A riesgo de marginarse o ser perseguidos (lo que es frecuente), asumen su singularidad expresándola mediante ideas, en el arte, la ciencia o en las letras. Las singularidades o seres únicos ven, entienden e interpretan desde perspectivas nada convencionales. El más alto ejemplo nos remite a la Grecia clásica, cuando gracias a la independencia de las ciudades estado hubo tal riqueza de individualidades que, milenios después, aun nos maravillan. Así el Renacimiento: otro surtidor de seres únicos también sellado por el dominio de otra edad y su respectivo discurso dominante para manejar a la tribu.

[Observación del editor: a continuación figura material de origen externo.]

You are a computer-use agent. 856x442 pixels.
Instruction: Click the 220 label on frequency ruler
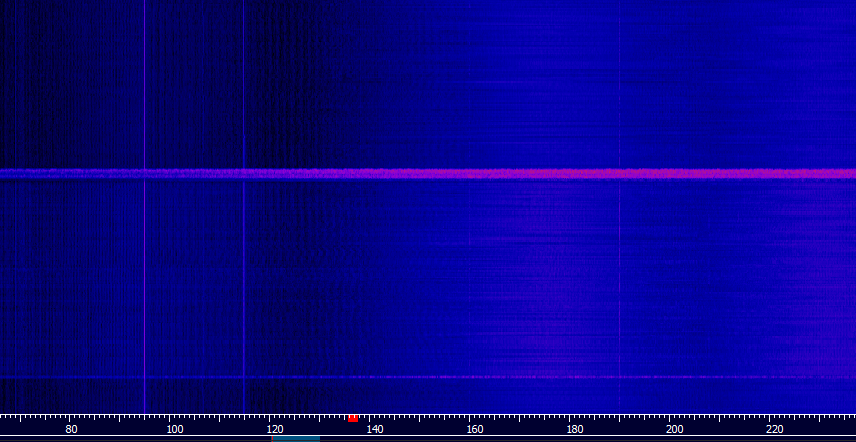click(775, 429)
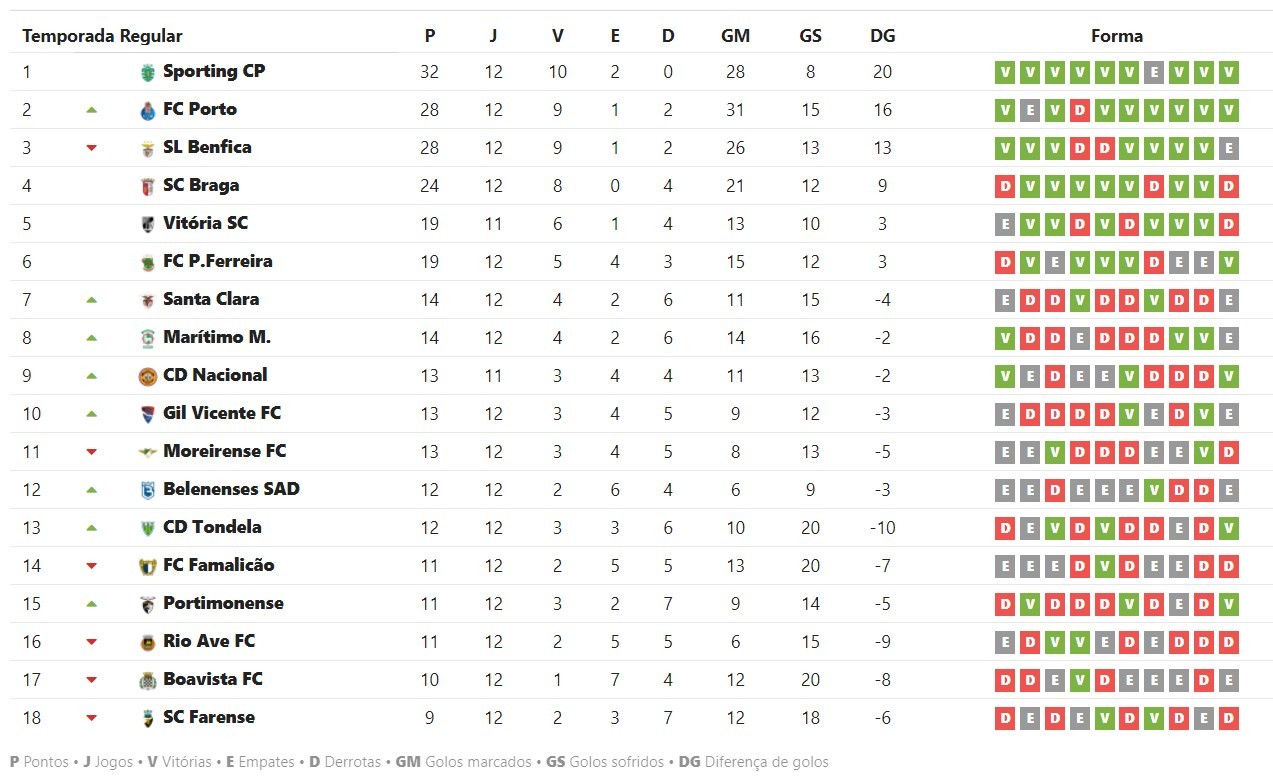Click the P points column header

[430, 36]
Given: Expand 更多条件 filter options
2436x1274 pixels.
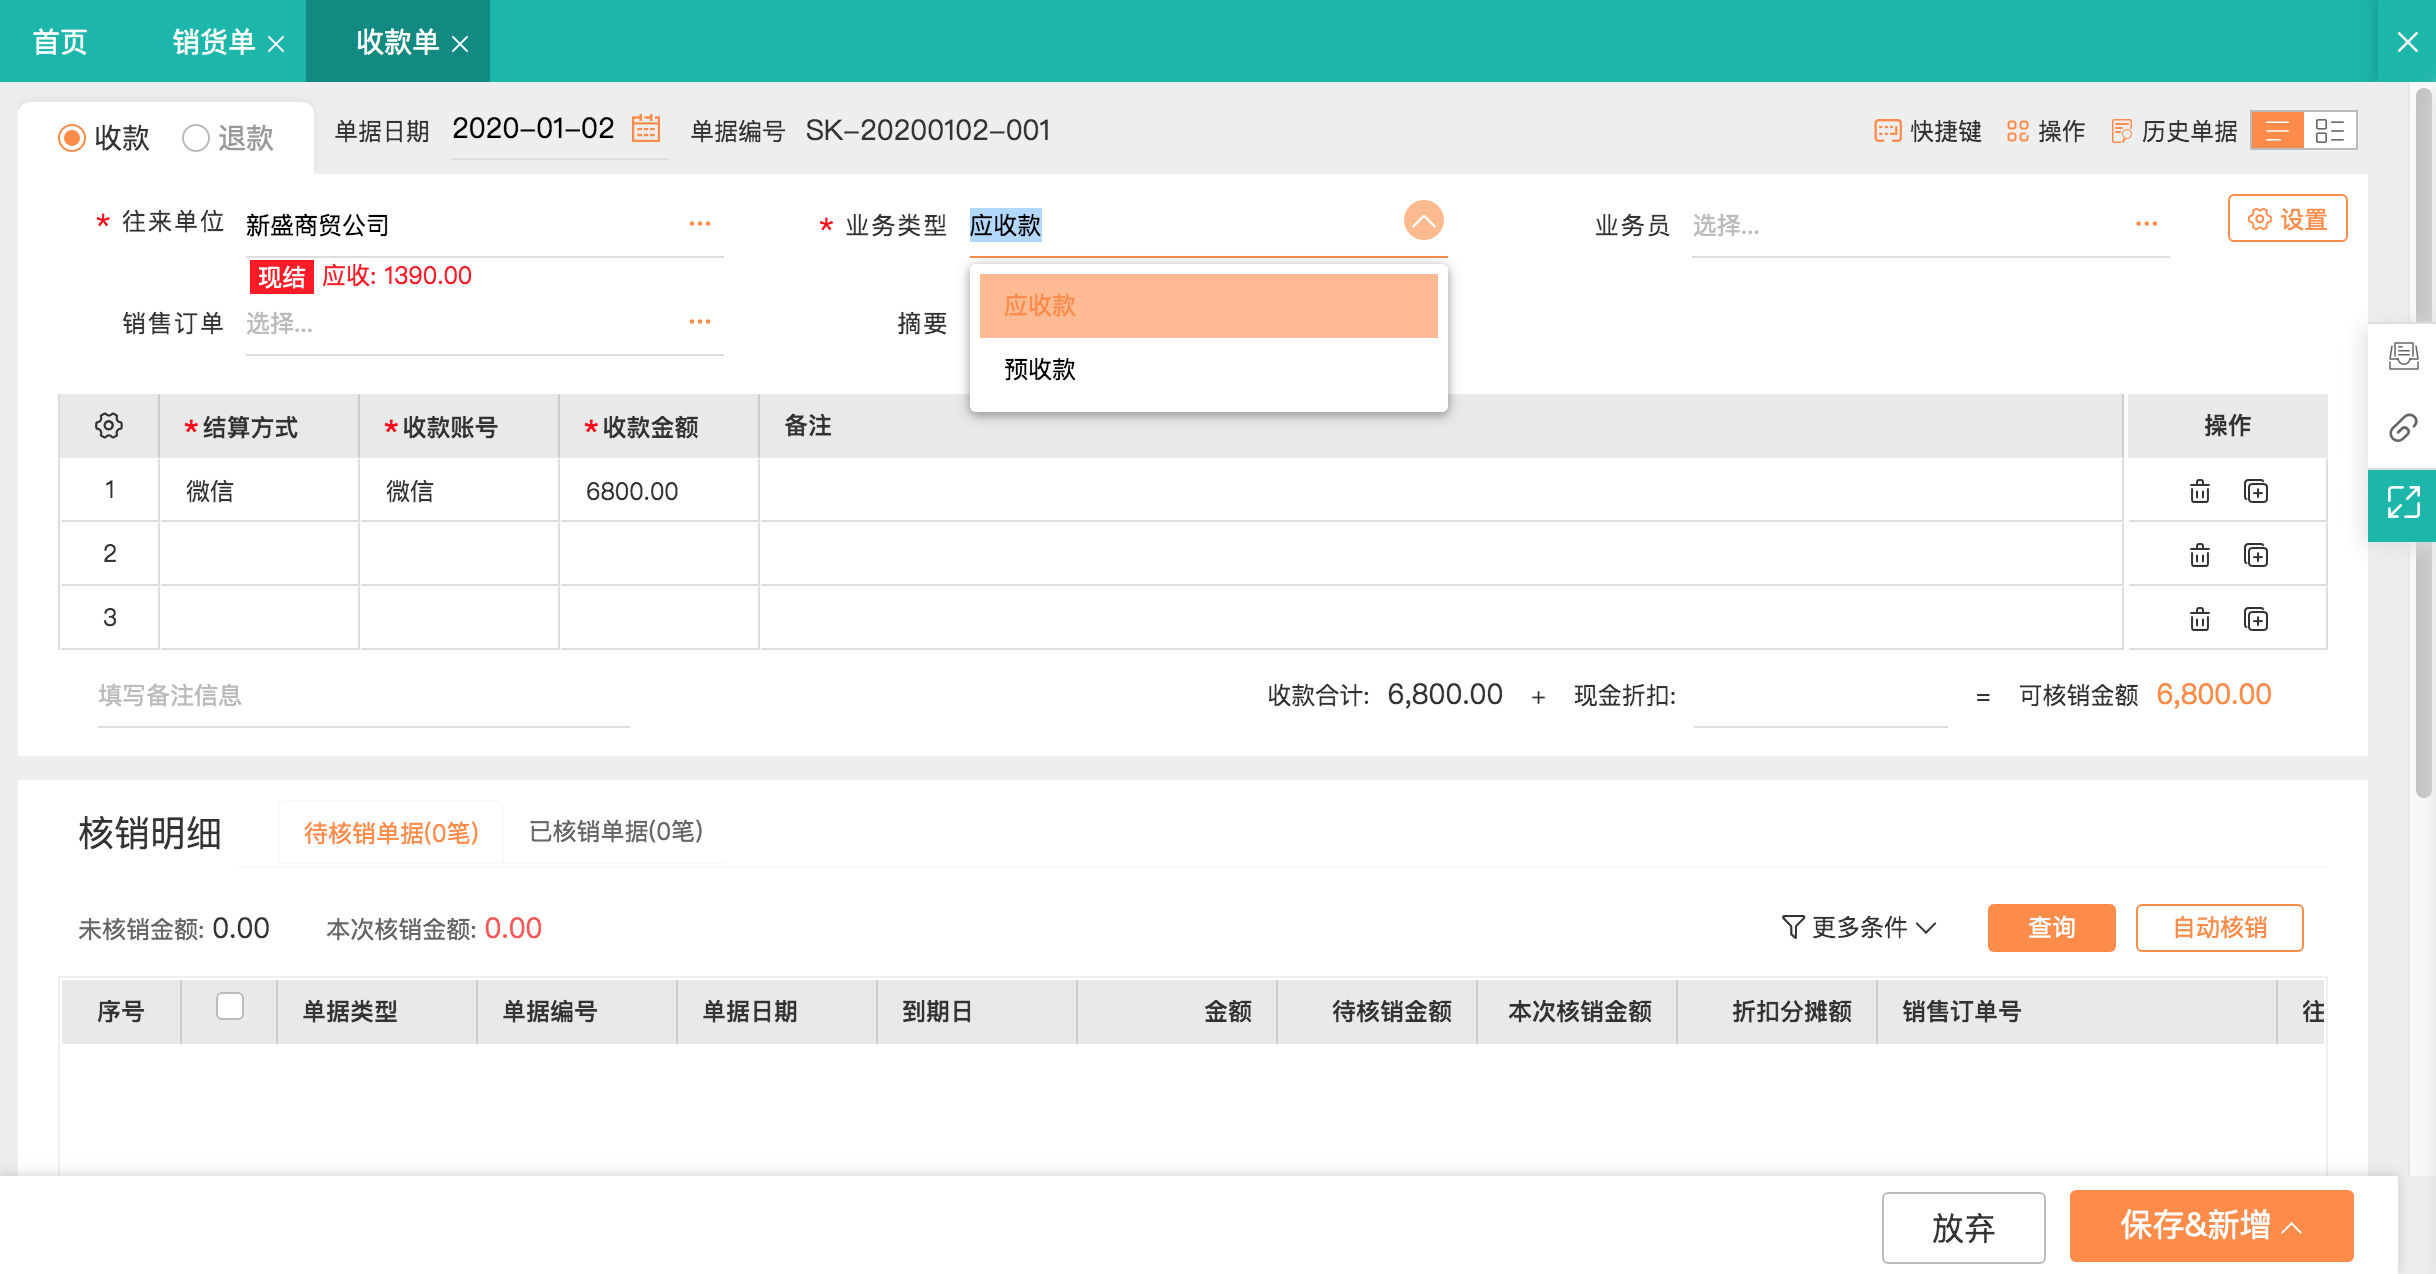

Es un fenómeno de ida y vuelta. Así como la mayoría y los gobernantes se intimidan ante el que Unamuno diría “un carácter”, el ser único no socializa como lo demás, tampoco acepta ser “uno de nosotros” ni comparte prejuicios que a los demás les son necesarios. En suma, el ser único está condenado a la soledad o al ostracismo. Inclusive llega a apartarse por decisión propia, por inadaptado, rebelde, visionario, crítico e inconforme.
Es famosa la hora en que Montaigne decidió retirarse a pensar y escribir sus Ensayos en su torre emblemática. Después de él se multiplicarían tanto los viajeros que no hallaban su lugar como nuevas torres reales o simbólicas. Además de varios genios renacentistas, las biografías de Rousseau, Diderot, Voltaire o de exploradores y genios del siglo XIX como Sir Francis Richard Burton o Lawrence, el de Arabia, ilustran de manera dramática el padecimiento íntimo y las reacciones de “los otros”, inflexibles miembros de la tribu. No son las mayorías los protagonistas del progreso, sino sus beneficiarias. Los diferentes y talentosos enriquecen la vida en sí y las culturas. Hay que asomarse al siglo XX para ver más de cerca el destino de genialidades como Pessoa, Kafka, Hannah Arendt y tantos perseguidos por el fascismo alemán durante el fin del imperio austro-húngaro: Joseph Roth, Stefan Zweig, Robert Musil, Walter Benjamin….
La reciente lectura del Ser único. Un desafío existencial del filósofo alemán Rüdiger Safranski me hizo levantar otras páginas y acudir en paralelo a algunos de los autores examinados. Es flaca aún nuestra cultura y muy pobre en diversidad temática y pensadores. ¡Cuánta falta hace aquí la suma de saber, originalidad y pensamiento! Al margen de sor Juana y más acá también de Octavio Paz o Esther Seligson, este de los seres únicos es un tema inexistente en nuestra tradición literaria. Rüdiger tiene en común con Ortega y Gasset la buena pluma y la virtud de provocar y atrapar a sus lectores con sugerencias que, párrafo a párrafo, nos hacen ir más allá de lo escrito; tanto, que por el poder de la libre asociación sin darnos cuenta nos dejamos llevar a “otros” espacios de la razón, de las biografías y de la imaginación. Es un tesoro de sugerencias. Una vez más ha renovado mi interés por la tensión que se extrema entre el ser singular, la sociedad y los enemigos de la democracia, de la diversidad y de la creación en su más alto sentido. Más allá de sus páginas, coincido con este brillante alemán en creer que la singularidad entraña un verdadero desafío existencial.